World / Asia-Pacific

Candlelight prayers offered for missing 239

By Zhu Xingxin and Jin Haixing (China Daily) Updated: 2014-04-09 08:56

Candlelight prayers offered for missing 239

Family members light 239 candles for a candlelight vigil for passengers onboard the missing Malaysia Airlines Flight MH370 in the early morning, at Lido Hotel, in Beijing April 8, 2014, after a month of searching for the missing aircraft. [Photo/Agencies]

Families provide mutual support with bonds born of shared grief

Family members of Chinese passengers aboard the missing Malaysia Airlines Flight MH370 held a candlelight prayer ceremony at the Beijing Lido Hotel on Tuesday for all those on board.

They lit 239 candles, each representing one person, in the prayer session that started at 0:41 am, the time the plane began its flight from Kuala Lumpur to Beijing before disappearing on March 8.

The event was organized by the family members' committee.

In the past month, relatives have waited for hard evidence on the fate of their loved ones, with most of them staying at five Beijing hotels.

"Today marked one month since we lost our family members. We light candles just to pray for them," said Wang Guanyi, a representative of the committee, on Tuesday.

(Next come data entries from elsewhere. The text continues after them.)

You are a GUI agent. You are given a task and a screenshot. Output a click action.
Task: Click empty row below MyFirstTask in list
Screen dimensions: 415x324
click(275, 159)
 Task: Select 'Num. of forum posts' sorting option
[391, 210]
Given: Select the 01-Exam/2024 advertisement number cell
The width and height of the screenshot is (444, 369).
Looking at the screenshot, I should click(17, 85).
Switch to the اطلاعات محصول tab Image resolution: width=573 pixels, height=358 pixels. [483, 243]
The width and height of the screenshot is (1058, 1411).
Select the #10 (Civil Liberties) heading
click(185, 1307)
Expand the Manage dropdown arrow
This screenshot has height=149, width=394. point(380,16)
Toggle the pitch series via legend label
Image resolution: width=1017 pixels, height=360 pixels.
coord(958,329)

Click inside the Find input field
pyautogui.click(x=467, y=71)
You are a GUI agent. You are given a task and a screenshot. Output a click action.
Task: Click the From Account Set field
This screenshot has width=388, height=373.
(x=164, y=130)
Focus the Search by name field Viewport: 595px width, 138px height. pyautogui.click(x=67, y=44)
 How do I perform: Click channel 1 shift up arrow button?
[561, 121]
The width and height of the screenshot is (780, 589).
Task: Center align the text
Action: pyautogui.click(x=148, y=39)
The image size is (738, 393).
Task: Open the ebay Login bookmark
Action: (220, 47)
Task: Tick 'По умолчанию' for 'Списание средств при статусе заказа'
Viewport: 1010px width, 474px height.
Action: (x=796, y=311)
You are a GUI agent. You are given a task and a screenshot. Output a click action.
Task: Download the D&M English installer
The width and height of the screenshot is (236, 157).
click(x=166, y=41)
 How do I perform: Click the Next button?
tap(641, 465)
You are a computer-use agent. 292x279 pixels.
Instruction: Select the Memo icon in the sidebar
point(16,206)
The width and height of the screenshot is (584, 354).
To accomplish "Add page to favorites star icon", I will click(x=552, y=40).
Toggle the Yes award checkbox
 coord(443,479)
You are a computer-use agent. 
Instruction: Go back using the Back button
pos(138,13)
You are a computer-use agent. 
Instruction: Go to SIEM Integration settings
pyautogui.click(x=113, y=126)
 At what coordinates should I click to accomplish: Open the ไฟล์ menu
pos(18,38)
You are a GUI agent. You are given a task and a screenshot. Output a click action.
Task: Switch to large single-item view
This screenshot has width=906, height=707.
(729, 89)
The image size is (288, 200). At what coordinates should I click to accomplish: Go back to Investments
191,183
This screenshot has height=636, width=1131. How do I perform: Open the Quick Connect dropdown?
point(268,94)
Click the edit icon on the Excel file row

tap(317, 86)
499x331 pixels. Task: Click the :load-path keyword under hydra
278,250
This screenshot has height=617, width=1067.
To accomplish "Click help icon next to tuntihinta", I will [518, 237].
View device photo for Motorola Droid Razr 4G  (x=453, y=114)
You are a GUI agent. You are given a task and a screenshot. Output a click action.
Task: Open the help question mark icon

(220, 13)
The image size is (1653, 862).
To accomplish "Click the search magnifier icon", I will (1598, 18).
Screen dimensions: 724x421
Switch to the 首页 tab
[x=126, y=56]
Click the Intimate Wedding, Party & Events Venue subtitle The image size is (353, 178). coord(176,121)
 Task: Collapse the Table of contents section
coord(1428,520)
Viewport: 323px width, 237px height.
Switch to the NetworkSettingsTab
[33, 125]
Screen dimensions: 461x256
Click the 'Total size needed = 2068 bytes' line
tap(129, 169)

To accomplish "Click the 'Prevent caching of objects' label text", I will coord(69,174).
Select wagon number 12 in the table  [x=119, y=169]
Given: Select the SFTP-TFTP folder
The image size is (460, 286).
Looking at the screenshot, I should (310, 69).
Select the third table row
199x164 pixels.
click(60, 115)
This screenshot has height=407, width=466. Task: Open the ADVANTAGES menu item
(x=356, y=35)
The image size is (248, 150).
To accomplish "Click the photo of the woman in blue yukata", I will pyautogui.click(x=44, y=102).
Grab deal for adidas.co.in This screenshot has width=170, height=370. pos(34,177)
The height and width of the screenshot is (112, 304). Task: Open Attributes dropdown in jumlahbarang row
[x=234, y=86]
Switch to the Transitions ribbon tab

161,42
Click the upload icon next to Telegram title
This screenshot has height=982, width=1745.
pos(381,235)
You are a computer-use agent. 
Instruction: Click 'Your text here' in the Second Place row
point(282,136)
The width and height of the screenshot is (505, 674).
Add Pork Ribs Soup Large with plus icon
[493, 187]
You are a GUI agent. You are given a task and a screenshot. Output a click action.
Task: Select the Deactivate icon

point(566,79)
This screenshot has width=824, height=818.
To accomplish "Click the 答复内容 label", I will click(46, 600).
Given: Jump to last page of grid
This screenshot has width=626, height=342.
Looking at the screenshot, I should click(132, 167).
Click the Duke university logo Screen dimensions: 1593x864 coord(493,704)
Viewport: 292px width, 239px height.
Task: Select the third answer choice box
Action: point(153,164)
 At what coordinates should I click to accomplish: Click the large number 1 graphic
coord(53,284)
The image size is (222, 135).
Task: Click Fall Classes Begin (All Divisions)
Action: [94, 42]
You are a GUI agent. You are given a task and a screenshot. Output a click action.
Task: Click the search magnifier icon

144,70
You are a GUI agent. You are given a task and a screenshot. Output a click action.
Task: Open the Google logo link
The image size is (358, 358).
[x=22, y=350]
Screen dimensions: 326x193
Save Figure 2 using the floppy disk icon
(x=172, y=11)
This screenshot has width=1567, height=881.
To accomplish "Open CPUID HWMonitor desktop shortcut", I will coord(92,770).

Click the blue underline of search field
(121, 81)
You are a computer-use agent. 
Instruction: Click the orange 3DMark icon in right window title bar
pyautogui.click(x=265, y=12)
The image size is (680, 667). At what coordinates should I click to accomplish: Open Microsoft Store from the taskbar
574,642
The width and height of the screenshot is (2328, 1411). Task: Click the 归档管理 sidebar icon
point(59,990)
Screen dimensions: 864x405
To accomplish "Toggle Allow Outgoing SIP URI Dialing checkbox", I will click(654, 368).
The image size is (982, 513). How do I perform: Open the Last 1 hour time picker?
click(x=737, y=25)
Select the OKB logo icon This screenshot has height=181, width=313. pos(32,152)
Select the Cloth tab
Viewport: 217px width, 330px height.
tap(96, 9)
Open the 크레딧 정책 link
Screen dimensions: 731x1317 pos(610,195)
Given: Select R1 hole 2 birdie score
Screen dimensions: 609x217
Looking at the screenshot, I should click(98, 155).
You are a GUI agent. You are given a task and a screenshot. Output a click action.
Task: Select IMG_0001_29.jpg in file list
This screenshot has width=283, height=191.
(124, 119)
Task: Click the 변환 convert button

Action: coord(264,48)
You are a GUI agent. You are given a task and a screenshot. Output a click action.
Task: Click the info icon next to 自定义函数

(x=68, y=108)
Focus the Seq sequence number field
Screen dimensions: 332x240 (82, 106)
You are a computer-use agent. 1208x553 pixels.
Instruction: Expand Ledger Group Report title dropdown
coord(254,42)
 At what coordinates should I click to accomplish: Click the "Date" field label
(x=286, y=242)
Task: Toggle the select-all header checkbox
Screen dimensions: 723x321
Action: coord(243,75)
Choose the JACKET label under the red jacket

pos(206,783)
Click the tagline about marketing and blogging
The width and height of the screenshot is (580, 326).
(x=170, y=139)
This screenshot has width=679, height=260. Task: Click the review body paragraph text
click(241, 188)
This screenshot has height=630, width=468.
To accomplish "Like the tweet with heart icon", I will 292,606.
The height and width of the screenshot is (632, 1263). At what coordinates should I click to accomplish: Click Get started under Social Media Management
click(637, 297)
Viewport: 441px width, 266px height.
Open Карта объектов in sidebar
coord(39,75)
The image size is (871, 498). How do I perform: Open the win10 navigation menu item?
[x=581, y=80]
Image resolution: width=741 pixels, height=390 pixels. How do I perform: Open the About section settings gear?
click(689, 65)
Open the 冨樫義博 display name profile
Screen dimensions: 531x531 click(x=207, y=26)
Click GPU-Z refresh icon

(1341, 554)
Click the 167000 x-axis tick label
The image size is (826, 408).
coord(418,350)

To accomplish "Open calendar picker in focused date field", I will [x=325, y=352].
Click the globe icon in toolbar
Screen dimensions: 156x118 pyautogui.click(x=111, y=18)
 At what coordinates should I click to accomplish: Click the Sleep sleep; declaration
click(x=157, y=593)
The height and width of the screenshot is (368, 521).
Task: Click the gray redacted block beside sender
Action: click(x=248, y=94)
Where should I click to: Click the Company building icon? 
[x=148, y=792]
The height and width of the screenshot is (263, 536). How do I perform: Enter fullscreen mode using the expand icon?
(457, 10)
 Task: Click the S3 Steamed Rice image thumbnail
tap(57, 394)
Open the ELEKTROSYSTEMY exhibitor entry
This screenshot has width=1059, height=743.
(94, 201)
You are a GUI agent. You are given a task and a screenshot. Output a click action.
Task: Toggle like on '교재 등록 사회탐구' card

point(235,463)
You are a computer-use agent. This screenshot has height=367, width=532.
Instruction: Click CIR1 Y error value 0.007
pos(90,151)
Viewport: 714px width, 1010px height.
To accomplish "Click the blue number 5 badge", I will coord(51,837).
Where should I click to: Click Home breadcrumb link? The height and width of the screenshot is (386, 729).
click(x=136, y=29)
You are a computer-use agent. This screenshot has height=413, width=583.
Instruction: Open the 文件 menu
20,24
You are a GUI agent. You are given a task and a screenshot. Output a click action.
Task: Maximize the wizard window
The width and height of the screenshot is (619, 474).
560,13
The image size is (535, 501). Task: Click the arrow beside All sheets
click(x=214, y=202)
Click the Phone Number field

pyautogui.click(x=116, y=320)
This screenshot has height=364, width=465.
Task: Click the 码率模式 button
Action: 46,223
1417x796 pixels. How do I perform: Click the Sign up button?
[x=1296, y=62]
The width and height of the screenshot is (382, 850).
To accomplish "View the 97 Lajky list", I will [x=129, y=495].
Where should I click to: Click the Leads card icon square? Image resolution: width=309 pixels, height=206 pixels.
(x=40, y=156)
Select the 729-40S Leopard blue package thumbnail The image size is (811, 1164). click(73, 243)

Before the ceremony, Wang expressed gratitude to rescuers, medical workers and the media.

He said that for the past month his life had changed completely and that joining the committee and helping others were ways to relieve his grief. Wang's mother, who had been visiting Malaysia, was on board the Boeing 777-200.

Many other relatives joined the committee to support each other at the Lido Hotel, where daily briefings are held for the families.

Bai Jie, 23, a college student from Tianjin, has been responsible for making and showing slides at the daily briefings.

Bai, whose mother was on the plane, halted her school studies to join the committee.

"I have to switch from emotional mode to rational mode from time to time to work on the committee," she said.

During the prayer ceremony, Wen Yan, whose husband was on the flight, kept looking at photos on her phone of happy moments spent with her spouse.

When the event ended at 8:11 am - the last time the plane sent signals to a satellite -Wang wept and collapsed. She was taken from the prayer room on a stretcher.

For most of the family members, the past month has been mixed with hope and disappointment, and they remain skeptical because no debris from the plane has been found.

They are continuing to press Malaysia Airlines and the Malaysian government to release more information on the search.

"A conclusion can only be made based on clues and evidence together," said Wang, the committee representative.